Ce fort intéret pour elle a commencé au début des années 2000, depuis que je l'ai vu jouer dans Ma vie sans moi d'Isabel Coixtet, magnifique mélo dans une lequel une jeune maman condamnée profitait de ses derniers moments pour dire ses sentiments à ceux qui l'aiment.
Et si je l'apprécie autant, c'est qu'elle s'est fait une spécialité, dans ses films en tant que cinéaste ou en tant qu'actrice, de sonder avec une grande sensibilité, mais assez frontalement également, la sphère intime à travers une étude des relations humaines, qu'elles soient amicales, de couple, ou bien encore familiales.

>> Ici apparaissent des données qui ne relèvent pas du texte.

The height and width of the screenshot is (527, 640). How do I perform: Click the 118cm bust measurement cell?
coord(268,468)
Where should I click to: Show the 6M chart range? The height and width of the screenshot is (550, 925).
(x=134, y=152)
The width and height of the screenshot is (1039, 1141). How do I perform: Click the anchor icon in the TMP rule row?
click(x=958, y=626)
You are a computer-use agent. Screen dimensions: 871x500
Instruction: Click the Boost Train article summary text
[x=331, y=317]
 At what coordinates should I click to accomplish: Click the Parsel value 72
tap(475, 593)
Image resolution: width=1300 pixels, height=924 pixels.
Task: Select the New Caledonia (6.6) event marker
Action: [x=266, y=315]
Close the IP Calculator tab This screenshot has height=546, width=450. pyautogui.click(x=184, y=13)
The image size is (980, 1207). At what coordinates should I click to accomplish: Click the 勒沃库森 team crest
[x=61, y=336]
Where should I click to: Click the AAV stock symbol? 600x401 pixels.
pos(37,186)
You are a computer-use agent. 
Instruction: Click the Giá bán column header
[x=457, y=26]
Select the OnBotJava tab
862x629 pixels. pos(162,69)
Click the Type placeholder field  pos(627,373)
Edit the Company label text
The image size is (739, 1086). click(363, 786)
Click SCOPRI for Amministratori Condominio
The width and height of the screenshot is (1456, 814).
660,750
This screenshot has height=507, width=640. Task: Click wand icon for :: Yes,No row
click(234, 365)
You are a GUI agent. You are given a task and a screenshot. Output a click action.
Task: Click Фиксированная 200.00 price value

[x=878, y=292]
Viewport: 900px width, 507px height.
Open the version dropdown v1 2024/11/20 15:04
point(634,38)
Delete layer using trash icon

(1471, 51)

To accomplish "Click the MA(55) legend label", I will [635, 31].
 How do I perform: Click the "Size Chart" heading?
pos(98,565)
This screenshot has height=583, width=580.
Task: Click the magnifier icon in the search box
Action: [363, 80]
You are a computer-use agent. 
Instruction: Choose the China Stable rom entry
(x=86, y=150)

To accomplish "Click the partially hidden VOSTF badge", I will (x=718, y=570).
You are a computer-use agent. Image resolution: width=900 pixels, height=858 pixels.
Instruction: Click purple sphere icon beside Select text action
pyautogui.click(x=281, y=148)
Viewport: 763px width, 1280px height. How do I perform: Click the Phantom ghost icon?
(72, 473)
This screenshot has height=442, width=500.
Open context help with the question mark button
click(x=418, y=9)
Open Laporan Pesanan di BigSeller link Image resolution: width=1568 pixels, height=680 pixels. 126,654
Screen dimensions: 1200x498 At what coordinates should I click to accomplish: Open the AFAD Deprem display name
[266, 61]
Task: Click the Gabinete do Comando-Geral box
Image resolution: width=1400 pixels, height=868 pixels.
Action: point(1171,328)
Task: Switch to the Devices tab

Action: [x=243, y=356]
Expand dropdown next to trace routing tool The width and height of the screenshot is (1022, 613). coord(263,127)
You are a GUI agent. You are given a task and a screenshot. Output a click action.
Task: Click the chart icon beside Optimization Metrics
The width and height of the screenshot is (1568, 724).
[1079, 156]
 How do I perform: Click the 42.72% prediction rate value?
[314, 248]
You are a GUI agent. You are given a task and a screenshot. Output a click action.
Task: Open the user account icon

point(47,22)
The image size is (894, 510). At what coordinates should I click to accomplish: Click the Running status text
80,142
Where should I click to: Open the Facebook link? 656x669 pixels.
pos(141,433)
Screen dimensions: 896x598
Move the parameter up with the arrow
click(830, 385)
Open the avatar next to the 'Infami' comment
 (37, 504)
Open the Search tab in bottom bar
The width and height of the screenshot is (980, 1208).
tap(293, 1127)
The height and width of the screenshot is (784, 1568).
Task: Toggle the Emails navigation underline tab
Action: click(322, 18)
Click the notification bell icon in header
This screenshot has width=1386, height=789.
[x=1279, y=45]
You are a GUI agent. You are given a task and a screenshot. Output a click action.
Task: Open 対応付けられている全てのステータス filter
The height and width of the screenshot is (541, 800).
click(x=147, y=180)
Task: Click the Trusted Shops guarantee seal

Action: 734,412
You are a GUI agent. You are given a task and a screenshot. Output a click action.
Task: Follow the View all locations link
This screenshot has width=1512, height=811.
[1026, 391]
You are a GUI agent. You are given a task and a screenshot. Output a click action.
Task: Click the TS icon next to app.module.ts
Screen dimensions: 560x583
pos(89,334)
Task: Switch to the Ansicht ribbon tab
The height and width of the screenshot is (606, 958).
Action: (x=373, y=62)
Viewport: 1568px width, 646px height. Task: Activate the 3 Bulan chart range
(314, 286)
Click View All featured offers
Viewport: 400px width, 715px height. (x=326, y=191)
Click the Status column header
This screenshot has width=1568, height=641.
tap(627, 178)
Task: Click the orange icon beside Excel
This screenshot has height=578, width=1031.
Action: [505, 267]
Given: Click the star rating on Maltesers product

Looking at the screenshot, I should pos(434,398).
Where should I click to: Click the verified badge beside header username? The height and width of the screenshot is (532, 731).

Dans son premier film de cinéaste Loin d'Elle que j'avais vu en salles il y a une dizaine d'années, et qui signait le retour en grâce de Julie Christie, elle traitait très joliment de la maladie d'Alzheimer, mais aussi et surtout, de la mémoire des sentiments, de ceux que l'on arrive à garder malgré la maladie et ceux qui disparaissent, et dont la destruction fait du mal à ceux que l'on aime ou plutôt que l'on a aimé.
Et dans son second film, ce fameux "Take This Walz", elle tissait une chronique qui traitait exclusivement de l'éternel sujet de la vie à deux, et nous décrit avec grande justesse tous les maux et les caractéristiques de la vie de couple: la tentation de l'adultère, les petites complicités du quotidien, la routine et le besoin irrépréssible que l'on a presque tous de devoir occuper le moindre moment d'ennui et de vide en s'agitant d'une façon ou d'une autre, et arrivait sur un sujet un peu éculé à tisser une chronique sentimentale drôle et bouleversante, du meilleur acabit.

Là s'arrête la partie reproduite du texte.